What SF’s ‘Poop Patrol’ Says About Our Priorities

‘I’ ON CULTURE

Who cares about kids? Poop rules!

San Francisco has a problem. Well, it has a lot of problems, but one is that it has thousands of homeless people, and many of them have the delusion that sidewalks are a reasonable alternative to toilets. While liquid waste evaporates as the morning fog disappears, there were many small piles left behind with their piquant fragrances. Although a few tourists found them quaint, most people were offended.

San Francisco Mayor London Breed leapt into action, creating a “poop patrol,” and most of the mounds disappeared. But she also released the budget for the work. Professional pooper scoopers, those picking up the remains left behind, earn $71,780 a year — well over six figures once mandated benefits are added in. Now that’s a lot of poop!

When I read off the story about it from the San Francisco Chronicle, my wife, instead of laughing, was outraged. “Teachers in Palm Beach County don’t earn that much even if they’ve taught for 30 years,” she said indignantly. Actually, I discovered that a small group of math and science specialists, real veterans in shortage areas, do make a bit more than the poopers. But almost no teachers elsewhere in the country do.

Now those of you who know economics might say that it costs more to live in California, so wages are higher there, and you are right. Teachers do earn more than pooper scoopers in San Francisco. That is, they do if they have earned a bachelor’s degree and a master’s degree and are in their ninth year of teaching. Can you imagine one of those elementary school teachers in her eighth year of teaching, having been to college and graduate school, saying to herself, “Wow, after another 10 months of teaching, I will earn as much as those guys picking up poop?”

Keep in mind that a lot of the money comes in the form of pensions, which in California are in an increasingly tenuous system. Some cities and taxing boards have stopped paying into the system or are raising taxes to pay for the current third of a trillion deficit. Some California politicians want everyone in the country to make those pensions good. Imagine how our teachers and deputies (not to mention most of the rest of us) will feel when taxes go up so pooper scoopers can get pensions larger than theirs.

Now, I know a bit about poop picking, since I have a dog.

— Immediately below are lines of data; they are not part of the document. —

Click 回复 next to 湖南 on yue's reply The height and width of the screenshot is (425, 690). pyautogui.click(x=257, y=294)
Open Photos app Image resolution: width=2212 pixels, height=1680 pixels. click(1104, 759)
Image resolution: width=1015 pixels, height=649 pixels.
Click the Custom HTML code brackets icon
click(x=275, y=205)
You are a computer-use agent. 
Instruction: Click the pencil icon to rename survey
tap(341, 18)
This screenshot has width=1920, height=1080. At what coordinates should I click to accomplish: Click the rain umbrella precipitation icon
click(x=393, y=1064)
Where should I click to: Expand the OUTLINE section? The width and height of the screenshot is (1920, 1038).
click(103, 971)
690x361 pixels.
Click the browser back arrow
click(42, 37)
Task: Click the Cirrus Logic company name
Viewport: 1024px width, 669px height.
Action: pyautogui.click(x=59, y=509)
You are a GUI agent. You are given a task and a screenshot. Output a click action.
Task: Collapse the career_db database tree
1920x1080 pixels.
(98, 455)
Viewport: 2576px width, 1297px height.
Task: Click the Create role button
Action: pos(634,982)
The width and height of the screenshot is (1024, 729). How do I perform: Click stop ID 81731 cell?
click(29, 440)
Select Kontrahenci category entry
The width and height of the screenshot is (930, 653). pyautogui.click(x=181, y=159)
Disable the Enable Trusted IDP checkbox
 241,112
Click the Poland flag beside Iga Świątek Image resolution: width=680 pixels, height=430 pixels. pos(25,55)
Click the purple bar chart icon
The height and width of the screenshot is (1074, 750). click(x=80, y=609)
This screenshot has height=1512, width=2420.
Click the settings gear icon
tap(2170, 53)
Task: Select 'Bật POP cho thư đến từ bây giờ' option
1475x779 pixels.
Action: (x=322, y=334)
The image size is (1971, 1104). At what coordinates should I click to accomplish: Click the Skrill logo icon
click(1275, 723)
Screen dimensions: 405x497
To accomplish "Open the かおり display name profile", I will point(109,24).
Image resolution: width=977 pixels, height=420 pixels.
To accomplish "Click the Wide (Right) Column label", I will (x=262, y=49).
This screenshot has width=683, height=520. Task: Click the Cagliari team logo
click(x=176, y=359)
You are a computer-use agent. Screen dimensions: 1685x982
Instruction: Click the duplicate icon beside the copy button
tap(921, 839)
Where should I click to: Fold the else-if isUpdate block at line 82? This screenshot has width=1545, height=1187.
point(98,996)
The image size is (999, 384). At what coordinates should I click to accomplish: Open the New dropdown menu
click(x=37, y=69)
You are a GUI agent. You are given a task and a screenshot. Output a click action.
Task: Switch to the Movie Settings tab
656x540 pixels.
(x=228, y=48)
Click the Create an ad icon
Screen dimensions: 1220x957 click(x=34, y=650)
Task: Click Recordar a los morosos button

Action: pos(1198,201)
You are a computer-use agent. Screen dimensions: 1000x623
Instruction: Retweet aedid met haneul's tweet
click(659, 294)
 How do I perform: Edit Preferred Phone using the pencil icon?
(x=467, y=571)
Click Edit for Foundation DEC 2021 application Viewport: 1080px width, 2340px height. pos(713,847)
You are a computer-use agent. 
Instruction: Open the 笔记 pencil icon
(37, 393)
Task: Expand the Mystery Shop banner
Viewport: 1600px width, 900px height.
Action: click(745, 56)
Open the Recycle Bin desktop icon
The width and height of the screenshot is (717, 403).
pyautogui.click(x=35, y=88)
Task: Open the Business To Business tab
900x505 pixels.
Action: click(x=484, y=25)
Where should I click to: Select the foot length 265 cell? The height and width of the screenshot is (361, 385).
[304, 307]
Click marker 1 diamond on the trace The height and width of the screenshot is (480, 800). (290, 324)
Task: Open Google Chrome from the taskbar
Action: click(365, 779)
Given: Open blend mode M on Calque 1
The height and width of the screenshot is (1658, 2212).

Perhaps I am a natural, but the first time Lexi did solid business, I bent over and picked it up using a plastic bag. After a couple of times, I learned to slide my hand inside the bag, pick up the poop and then reverse it. No schooling needed. And many years ago, when I started teaching, I did janitorial services during the summer. Since one of the areas I had to check was an entrance from the subway, I occasionally did have some human waste to handle. An old timer showed me how to clean it up, using the special scoops, using water and then alcohol-based cleansers to clean up. That took perhaps 15 minutes.

I doubt the current poopers have to take classes. Imagine the classes that might exist: “Introduction to Pooping,” “Philosophy of Pooping,” “Psychology of Pooping,” “Organic Chemistry of Waste” and more.

I am joking, of course, about the classes, but I wonder what kind of society pays people who pick up other people’s waste more than they pay those who teach their children. As an old-line educator, I spent a third of a century listening to all sorts of promises about cherishing our children, teaching them values and training them for a worthwhile life. Why not tell our children, “Hey, forget about really studying. Do you want to be a teacher? You’ll do a lot better forgetting school. Drop out, and learn to pick up the poop.”

I know this is a minor bit of amusement for all of us, except for those, of course, playing hopscotch as they walk through the streets of San Francisco. But perhaps it might also explain why so few of our best college students are choosing to become teachers.